## THE INPUT
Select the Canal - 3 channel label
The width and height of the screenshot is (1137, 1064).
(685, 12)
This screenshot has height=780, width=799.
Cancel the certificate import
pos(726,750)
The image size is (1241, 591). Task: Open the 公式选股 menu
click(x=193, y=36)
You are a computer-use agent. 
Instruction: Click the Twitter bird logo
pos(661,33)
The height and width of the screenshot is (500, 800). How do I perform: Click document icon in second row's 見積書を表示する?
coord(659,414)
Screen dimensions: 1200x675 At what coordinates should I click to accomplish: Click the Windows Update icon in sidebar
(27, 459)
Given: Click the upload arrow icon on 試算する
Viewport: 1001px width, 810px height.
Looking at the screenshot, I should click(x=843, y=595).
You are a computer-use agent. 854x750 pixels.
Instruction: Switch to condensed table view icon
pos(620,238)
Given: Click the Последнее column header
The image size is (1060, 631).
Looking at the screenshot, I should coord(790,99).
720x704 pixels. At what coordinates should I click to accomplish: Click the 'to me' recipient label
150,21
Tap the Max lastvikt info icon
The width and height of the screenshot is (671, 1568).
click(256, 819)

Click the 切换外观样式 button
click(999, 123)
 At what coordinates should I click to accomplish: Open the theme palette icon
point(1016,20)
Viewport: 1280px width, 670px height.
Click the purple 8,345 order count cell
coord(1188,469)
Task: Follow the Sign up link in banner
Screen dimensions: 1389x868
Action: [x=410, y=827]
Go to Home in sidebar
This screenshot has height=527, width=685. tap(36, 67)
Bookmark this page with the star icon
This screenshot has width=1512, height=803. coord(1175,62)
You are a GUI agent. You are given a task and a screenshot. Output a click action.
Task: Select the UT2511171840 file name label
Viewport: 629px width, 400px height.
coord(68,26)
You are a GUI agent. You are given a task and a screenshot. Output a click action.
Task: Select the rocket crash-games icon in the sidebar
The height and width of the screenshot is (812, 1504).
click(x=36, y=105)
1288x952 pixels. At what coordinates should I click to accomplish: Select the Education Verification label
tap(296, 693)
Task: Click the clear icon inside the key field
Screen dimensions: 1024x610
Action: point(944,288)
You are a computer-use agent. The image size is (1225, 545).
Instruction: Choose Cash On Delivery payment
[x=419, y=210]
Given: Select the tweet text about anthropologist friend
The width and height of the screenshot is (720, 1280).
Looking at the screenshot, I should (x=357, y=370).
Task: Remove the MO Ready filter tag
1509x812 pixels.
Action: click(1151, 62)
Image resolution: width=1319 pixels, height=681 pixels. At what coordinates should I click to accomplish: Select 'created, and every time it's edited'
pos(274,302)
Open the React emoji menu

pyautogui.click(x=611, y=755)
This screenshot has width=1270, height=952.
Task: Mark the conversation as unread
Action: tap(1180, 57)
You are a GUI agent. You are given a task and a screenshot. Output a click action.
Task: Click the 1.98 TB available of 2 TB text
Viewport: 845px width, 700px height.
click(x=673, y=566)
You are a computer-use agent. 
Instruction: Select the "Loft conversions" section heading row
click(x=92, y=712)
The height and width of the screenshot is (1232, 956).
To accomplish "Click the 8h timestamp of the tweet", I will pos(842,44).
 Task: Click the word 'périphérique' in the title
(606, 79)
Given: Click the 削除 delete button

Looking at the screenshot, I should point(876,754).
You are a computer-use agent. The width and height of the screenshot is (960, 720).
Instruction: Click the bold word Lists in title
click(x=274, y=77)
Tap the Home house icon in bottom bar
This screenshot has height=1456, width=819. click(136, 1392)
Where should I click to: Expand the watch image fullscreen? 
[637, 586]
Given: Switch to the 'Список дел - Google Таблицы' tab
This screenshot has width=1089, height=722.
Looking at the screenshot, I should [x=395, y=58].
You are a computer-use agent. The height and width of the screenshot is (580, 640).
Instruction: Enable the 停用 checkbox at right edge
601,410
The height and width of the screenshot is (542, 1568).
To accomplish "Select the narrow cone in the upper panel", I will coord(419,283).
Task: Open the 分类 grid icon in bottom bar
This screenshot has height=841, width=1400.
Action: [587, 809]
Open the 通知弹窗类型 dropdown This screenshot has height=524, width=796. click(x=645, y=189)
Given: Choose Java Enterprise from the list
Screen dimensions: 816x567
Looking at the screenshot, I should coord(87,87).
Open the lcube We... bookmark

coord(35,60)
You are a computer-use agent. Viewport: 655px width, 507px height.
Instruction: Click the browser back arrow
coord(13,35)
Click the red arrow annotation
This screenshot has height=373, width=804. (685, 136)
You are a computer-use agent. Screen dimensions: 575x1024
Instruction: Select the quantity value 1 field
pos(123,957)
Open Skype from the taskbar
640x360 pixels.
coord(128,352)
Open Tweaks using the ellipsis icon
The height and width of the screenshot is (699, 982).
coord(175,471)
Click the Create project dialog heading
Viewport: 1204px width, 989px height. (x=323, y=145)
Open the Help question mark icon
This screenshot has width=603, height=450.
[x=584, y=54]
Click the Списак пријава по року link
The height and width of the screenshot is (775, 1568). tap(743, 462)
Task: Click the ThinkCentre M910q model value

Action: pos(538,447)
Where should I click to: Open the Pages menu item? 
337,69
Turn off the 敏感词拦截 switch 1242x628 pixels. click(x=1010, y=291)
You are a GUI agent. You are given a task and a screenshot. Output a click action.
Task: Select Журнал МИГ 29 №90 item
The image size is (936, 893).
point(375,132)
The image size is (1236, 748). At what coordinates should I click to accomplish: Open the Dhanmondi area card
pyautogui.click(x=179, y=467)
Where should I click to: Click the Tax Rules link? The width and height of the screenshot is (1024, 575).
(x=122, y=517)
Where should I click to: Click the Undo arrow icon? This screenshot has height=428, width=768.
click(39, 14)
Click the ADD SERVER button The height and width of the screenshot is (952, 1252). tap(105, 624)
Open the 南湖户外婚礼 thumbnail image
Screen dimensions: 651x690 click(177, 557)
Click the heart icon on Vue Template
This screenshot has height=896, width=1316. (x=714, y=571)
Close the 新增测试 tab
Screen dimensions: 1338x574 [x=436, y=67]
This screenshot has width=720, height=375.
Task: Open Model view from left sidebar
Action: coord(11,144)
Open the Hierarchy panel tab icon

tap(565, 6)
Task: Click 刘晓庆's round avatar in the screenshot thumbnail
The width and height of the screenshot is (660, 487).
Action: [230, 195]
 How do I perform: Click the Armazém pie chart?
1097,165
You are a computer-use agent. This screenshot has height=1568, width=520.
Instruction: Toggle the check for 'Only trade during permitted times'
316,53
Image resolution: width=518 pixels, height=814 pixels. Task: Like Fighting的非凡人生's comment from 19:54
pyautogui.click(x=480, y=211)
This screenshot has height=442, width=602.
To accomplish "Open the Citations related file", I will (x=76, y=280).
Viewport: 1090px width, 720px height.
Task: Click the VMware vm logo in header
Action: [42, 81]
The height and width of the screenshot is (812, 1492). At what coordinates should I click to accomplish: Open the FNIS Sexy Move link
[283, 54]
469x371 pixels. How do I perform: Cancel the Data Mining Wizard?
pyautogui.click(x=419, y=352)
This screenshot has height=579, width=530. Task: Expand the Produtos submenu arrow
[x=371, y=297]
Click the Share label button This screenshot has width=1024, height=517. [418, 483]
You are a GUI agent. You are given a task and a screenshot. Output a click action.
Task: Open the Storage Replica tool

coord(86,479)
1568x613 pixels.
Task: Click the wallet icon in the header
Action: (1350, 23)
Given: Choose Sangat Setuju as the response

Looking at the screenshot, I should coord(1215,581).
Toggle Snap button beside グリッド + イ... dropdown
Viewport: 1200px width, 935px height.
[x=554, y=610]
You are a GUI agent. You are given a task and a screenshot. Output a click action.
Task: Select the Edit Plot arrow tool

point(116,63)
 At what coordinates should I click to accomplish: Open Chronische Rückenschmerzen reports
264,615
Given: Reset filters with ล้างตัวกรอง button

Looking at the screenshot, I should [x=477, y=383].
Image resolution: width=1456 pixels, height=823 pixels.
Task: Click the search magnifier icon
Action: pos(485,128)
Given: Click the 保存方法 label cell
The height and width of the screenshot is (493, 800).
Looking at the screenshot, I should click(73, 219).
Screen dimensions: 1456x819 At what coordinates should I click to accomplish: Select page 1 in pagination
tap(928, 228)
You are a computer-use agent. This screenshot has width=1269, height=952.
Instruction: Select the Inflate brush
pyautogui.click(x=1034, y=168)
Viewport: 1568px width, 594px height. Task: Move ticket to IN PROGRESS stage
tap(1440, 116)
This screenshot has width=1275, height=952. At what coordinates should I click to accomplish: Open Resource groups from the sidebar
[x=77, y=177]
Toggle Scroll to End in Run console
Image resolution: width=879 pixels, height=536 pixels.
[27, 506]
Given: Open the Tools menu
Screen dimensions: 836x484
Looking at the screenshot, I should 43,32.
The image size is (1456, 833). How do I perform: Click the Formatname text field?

## REQUIREMENT
When the string "computer" occurs in a line of the material, that line belongs in the answer.

## SOLUTION TO THIS TASK
You are a computer-use agent. 
You are a computer-use agent. 854x750 pixels.
You are a computer-use agent. The image size is (1225, 545).
You are a computer-use agent. 
You are a computer-use agent. The width and height of the screenshot is (960, 720).
You are a computer-use agent. The height and width of the screenshot is (580, 640).
You are a computer-use agent. Viewport: 655px width, 507px height.
You are a computer-use agent. Screen dimensions: 575x1024
You are a computer-use agent. This screenshot has height=1568, width=520.
You are a computer-use agent. This screenshot has width=1269, height=952.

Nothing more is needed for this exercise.